- [What is needed]: Go through the entries below and work out how many lines include "computer"; give only that number.

- [Records provided]:
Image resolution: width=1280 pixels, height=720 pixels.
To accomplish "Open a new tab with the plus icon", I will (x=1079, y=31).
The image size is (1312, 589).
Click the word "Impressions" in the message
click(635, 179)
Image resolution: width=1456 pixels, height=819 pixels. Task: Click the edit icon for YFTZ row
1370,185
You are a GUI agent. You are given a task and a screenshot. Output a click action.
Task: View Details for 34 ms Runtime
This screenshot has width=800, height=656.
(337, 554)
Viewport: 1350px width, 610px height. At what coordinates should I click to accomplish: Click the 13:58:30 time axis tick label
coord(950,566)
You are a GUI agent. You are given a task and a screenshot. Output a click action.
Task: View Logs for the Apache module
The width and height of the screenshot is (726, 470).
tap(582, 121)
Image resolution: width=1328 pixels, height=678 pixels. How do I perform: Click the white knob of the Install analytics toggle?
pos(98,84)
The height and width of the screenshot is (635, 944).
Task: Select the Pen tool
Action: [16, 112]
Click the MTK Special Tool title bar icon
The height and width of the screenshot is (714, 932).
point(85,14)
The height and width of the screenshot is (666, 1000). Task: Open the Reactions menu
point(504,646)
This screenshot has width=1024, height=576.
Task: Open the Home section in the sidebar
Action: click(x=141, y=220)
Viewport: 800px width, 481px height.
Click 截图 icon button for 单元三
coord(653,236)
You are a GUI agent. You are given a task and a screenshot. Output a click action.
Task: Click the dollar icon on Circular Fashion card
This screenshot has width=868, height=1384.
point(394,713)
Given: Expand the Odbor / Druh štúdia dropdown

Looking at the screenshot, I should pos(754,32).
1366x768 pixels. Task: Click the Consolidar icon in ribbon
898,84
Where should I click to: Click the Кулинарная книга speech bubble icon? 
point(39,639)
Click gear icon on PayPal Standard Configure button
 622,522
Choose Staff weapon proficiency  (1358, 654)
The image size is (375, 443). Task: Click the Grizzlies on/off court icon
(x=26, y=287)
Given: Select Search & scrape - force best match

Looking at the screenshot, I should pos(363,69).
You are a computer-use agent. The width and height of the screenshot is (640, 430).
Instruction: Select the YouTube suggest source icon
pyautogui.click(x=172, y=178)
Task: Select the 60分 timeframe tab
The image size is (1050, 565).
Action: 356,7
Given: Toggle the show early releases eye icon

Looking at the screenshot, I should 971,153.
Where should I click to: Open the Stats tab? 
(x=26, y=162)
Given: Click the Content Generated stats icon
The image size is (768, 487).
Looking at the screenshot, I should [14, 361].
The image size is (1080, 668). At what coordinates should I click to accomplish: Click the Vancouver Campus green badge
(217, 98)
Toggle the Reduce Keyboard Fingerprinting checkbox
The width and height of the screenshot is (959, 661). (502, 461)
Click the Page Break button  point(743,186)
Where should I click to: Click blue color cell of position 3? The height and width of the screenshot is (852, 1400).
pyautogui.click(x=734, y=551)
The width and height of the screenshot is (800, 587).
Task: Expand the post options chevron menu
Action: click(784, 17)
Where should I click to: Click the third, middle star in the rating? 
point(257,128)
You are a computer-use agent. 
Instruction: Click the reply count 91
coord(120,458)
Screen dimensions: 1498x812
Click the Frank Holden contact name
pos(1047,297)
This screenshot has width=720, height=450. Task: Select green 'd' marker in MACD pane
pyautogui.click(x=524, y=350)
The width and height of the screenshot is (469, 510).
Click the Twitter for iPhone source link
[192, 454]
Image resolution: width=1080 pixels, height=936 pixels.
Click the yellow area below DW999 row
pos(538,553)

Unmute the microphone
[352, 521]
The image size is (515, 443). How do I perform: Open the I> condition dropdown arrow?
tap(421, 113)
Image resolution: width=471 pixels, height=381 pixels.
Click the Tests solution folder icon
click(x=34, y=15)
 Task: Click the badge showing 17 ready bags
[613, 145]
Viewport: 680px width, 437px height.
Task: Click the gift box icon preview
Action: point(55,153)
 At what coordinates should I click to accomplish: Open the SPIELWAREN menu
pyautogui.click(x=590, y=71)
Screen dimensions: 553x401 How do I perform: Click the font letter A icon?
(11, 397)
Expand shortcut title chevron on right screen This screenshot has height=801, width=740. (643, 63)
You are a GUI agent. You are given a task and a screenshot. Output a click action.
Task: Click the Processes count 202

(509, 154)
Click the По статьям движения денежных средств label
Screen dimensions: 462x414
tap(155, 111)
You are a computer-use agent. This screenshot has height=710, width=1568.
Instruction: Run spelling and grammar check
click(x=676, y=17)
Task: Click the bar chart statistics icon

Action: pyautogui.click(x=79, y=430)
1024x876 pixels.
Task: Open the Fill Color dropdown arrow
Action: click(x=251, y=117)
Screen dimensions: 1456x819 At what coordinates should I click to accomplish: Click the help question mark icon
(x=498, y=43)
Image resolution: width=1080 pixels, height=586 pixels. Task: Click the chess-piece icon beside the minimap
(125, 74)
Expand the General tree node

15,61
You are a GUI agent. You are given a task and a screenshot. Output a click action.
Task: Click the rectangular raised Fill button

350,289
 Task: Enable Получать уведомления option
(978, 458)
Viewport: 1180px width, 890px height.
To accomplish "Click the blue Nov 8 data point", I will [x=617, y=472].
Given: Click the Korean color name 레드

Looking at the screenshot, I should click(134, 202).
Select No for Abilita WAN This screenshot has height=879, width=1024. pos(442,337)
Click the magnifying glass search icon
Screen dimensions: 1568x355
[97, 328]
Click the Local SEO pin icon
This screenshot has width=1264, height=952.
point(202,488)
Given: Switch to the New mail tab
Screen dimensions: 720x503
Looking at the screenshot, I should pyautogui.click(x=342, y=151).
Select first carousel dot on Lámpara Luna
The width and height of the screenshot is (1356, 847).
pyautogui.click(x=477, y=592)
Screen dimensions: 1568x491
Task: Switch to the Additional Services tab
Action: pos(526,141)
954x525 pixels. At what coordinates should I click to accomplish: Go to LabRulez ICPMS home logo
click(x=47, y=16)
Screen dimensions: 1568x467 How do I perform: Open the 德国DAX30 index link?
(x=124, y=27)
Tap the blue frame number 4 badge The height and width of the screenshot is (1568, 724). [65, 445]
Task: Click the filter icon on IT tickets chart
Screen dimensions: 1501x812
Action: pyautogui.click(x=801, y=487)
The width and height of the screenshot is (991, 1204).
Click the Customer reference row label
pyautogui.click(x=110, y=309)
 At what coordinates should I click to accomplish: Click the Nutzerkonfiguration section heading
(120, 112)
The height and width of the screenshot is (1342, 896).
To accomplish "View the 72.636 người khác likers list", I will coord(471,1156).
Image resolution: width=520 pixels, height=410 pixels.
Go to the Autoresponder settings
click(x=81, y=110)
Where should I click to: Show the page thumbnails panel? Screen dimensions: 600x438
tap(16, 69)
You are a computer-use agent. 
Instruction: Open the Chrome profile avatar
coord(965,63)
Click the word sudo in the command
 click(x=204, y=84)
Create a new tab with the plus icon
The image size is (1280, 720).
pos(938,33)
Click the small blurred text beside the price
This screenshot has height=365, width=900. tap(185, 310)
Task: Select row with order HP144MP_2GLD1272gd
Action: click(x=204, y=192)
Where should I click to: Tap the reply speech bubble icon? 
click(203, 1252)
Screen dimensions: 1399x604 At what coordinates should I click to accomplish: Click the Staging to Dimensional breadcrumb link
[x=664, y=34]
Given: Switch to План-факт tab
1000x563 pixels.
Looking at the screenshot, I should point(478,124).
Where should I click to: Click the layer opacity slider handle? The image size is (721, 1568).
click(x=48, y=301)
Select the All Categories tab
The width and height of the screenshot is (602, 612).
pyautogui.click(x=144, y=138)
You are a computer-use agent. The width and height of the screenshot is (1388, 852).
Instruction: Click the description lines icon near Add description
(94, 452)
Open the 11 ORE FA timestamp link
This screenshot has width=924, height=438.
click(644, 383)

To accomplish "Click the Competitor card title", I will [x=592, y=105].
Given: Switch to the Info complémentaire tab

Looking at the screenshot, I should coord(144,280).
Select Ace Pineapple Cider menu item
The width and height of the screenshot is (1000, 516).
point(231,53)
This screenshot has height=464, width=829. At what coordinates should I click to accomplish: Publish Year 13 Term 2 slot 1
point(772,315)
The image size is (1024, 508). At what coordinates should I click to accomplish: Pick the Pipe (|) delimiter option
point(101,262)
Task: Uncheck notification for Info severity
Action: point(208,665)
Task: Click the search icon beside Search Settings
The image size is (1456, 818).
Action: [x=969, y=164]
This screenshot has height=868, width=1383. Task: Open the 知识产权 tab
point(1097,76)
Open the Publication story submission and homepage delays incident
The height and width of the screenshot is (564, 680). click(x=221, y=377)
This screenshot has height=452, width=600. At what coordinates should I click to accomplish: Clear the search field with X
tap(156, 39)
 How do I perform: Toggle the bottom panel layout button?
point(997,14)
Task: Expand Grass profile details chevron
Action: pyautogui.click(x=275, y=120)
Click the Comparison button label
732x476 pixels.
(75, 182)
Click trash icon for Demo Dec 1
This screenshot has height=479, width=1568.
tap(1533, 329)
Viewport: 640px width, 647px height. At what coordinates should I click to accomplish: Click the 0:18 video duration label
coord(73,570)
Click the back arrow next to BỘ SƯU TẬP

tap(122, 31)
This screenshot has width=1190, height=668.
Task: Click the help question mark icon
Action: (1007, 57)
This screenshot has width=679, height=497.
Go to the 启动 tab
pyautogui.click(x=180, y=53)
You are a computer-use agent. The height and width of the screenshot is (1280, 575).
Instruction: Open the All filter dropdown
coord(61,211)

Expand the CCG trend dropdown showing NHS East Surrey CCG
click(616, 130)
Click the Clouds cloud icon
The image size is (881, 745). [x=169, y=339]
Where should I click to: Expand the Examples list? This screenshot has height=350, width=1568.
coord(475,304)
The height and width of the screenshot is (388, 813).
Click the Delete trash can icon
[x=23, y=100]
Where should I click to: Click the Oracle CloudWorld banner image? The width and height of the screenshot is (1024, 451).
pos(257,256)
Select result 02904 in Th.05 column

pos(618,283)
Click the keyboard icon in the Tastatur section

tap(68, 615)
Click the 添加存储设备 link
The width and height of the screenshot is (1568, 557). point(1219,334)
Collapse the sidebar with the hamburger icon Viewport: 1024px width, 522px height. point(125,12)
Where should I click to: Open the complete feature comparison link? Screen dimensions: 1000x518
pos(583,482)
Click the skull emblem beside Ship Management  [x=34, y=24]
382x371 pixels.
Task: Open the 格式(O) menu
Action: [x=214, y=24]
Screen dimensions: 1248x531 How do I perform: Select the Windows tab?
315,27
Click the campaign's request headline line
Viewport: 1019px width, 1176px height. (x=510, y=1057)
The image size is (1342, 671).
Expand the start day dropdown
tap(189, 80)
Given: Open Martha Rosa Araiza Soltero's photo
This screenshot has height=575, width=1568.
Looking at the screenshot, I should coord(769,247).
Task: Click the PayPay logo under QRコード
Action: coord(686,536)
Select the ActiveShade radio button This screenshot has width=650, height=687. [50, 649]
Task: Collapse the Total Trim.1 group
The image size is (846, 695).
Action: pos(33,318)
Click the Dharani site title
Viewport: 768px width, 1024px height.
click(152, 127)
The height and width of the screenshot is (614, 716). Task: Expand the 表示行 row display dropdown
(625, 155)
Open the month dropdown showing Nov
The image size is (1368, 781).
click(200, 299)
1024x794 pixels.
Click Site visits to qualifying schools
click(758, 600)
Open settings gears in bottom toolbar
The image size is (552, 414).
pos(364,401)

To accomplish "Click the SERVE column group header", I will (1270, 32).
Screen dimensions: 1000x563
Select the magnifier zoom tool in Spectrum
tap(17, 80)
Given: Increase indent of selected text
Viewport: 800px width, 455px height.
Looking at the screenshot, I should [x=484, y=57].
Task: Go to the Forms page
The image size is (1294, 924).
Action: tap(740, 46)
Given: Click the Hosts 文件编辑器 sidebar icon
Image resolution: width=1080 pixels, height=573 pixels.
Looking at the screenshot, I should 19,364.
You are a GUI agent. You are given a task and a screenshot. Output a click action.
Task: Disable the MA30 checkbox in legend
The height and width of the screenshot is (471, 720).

- [Task result]: 6